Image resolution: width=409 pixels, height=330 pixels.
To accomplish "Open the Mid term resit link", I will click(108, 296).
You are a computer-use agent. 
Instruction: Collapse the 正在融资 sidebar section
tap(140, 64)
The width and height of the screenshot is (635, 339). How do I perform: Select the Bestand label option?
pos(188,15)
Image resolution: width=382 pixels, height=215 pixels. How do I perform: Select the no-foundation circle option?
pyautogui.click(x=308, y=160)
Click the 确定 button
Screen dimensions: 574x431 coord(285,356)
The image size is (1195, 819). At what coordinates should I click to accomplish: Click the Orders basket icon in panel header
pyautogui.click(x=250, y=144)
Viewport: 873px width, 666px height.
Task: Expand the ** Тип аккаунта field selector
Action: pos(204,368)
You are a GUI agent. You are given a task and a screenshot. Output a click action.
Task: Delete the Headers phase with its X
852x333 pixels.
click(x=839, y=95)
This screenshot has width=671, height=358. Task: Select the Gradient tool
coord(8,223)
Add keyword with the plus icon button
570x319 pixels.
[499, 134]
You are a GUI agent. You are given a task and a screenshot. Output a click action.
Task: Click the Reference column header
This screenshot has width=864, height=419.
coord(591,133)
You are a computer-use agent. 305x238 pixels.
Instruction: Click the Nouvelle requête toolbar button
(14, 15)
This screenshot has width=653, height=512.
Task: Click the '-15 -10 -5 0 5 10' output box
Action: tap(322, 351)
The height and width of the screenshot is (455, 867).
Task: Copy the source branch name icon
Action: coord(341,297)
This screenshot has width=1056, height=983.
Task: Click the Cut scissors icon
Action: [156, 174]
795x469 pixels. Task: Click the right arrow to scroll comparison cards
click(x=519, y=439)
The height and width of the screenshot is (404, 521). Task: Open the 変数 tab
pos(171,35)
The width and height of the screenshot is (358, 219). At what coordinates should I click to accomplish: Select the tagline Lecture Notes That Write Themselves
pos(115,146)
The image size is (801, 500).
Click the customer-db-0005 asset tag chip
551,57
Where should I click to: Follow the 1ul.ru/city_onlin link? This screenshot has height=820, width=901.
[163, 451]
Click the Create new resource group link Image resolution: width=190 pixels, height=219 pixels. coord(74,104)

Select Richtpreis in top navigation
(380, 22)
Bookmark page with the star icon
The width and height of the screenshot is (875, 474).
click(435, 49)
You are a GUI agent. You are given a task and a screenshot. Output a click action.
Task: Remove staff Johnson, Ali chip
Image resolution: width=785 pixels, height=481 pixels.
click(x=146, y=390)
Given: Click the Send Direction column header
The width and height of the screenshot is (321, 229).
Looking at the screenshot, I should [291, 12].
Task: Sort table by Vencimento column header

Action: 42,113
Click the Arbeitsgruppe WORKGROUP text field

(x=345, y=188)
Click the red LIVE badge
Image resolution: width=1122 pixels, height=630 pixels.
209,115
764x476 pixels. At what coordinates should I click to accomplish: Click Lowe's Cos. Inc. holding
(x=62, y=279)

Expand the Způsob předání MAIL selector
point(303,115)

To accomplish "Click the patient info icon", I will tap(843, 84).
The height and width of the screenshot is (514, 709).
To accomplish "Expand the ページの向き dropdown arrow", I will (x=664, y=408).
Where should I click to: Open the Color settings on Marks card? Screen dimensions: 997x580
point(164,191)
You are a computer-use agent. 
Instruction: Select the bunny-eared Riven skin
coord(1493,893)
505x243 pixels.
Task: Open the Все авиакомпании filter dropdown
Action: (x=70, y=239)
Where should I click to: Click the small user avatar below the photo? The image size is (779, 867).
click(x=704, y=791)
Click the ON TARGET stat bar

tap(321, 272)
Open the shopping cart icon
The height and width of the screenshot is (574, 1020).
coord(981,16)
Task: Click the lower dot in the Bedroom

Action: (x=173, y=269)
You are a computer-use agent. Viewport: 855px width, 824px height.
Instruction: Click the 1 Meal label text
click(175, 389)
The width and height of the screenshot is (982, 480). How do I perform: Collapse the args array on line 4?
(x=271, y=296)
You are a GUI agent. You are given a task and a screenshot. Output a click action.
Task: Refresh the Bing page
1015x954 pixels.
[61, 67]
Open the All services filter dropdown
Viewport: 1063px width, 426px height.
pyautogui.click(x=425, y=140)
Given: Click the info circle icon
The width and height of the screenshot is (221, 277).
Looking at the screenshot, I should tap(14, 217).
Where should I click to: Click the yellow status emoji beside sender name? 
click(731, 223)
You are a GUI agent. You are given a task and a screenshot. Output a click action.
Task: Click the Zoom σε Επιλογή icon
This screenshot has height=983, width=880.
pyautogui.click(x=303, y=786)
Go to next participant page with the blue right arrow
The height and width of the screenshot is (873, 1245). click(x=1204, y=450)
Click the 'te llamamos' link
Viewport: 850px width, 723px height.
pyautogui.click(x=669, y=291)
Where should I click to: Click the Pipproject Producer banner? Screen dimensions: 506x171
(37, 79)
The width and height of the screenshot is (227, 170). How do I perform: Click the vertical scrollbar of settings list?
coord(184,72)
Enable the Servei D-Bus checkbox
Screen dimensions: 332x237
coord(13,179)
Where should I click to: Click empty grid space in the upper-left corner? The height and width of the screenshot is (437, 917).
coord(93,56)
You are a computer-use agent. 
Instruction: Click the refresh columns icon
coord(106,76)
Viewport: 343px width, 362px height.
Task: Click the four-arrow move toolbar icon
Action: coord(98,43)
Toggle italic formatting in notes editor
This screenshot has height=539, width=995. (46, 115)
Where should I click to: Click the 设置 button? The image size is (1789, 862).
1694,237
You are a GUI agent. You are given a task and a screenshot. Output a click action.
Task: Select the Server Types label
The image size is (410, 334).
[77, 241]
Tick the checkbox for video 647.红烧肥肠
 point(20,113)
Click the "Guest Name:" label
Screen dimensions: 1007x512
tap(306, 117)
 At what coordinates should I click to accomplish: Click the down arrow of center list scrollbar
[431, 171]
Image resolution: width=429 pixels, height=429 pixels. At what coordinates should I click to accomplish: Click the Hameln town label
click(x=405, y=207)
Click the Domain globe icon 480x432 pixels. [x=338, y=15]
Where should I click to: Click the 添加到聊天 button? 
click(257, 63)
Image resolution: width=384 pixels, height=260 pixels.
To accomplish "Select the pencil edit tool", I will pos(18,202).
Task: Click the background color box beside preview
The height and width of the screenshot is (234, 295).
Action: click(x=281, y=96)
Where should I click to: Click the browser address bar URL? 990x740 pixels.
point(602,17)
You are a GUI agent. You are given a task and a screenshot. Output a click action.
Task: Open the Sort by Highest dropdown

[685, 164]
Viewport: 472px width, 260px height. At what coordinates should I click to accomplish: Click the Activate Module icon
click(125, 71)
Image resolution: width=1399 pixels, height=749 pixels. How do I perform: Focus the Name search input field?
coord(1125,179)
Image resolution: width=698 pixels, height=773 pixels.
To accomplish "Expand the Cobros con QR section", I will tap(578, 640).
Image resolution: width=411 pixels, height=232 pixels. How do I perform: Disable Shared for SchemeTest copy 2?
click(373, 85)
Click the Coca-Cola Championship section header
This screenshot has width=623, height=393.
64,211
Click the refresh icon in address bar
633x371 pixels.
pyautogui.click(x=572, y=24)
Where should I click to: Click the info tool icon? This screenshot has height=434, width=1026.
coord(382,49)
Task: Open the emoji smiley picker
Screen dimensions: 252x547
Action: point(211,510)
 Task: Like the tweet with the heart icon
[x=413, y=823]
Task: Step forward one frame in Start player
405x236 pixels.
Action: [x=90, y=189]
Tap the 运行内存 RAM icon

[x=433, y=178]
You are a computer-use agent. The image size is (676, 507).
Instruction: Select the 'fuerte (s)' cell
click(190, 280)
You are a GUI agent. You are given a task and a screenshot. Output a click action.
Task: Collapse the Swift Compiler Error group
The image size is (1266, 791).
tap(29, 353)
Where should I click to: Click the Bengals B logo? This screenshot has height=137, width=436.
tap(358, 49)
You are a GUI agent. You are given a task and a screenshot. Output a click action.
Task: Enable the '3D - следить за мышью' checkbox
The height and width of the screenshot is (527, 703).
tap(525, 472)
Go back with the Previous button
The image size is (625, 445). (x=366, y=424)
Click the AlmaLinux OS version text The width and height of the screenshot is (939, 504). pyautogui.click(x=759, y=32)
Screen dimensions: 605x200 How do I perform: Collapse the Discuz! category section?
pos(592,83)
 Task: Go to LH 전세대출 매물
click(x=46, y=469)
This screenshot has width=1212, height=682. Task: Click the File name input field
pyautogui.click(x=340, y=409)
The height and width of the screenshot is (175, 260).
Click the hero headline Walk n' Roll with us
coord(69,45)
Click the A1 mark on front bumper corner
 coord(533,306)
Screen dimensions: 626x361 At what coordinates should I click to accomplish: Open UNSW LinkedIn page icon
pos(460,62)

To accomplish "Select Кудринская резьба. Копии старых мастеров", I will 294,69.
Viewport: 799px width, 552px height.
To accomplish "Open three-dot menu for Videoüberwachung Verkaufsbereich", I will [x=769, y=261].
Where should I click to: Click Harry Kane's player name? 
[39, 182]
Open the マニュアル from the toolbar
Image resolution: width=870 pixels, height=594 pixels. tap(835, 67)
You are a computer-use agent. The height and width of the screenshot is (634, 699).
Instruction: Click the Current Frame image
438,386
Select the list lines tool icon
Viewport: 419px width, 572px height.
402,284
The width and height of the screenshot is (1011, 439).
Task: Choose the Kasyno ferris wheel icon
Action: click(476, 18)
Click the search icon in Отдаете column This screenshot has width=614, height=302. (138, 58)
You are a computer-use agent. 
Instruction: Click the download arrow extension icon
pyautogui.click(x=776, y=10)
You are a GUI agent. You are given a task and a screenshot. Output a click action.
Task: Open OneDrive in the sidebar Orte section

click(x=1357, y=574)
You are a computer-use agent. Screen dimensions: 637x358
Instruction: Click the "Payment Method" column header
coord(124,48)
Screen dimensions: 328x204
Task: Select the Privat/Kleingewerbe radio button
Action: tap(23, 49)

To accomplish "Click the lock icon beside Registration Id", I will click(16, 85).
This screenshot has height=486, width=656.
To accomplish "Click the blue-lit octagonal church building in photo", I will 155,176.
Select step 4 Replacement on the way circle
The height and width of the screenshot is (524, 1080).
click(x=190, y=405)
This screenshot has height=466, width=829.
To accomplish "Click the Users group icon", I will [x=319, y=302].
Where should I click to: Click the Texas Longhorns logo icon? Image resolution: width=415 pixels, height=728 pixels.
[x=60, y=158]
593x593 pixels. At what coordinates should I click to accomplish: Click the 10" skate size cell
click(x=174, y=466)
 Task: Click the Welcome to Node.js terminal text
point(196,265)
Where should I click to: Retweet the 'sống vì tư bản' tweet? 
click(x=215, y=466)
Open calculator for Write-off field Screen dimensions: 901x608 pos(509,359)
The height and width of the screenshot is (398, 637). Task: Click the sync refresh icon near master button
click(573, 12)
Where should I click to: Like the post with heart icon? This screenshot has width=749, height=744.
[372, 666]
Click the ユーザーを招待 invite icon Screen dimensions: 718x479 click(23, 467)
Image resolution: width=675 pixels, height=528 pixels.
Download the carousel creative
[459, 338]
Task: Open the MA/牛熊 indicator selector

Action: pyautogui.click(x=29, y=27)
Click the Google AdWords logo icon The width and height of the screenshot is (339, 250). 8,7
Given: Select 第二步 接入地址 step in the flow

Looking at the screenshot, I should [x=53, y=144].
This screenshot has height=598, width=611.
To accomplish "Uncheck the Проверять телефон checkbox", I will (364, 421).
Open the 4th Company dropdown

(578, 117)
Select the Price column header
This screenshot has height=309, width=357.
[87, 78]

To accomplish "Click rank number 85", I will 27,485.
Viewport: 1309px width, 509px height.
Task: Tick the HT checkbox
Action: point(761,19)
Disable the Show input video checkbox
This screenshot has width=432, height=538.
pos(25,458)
--------
Take the lines above from the one containing "Instruction: Click the Current Frame image" down to the one containing "This screenshot has height=486, width=656.", and transcribe them exactly, both ends included.

Instruction: Click the Current Frame image
438,386
Select the list lines tool icon
Viewport: 419px width, 572px height.
402,284
The width and height of the screenshot is (1011, 439).
Task: Choose the Kasyno ferris wheel icon
Action: click(476, 18)
Click the search icon in Отдаете column This screenshot has width=614, height=302. (138, 58)
You are a computer-use agent. 
Instruction: Click the download arrow extension icon
pyautogui.click(x=776, y=10)
You are a GUI agent. You are given a task and a screenshot. Output a click action.
Task: Open OneDrive in the sidebar Orte section

click(x=1357, y=574)
You are a computer-use agent. Screen dimensions: 637x358
Instruction: Click the "Payment Method" column header
coord(124,48)
Screen dimensions: 328x204
Task: Select the Privat/Kleingewerbe radio button
Action: tap(23, 49)

To accomplish "Click the lock icon beside Registration Id", I will click(16, 85).
This screenshot has height=486, width=656.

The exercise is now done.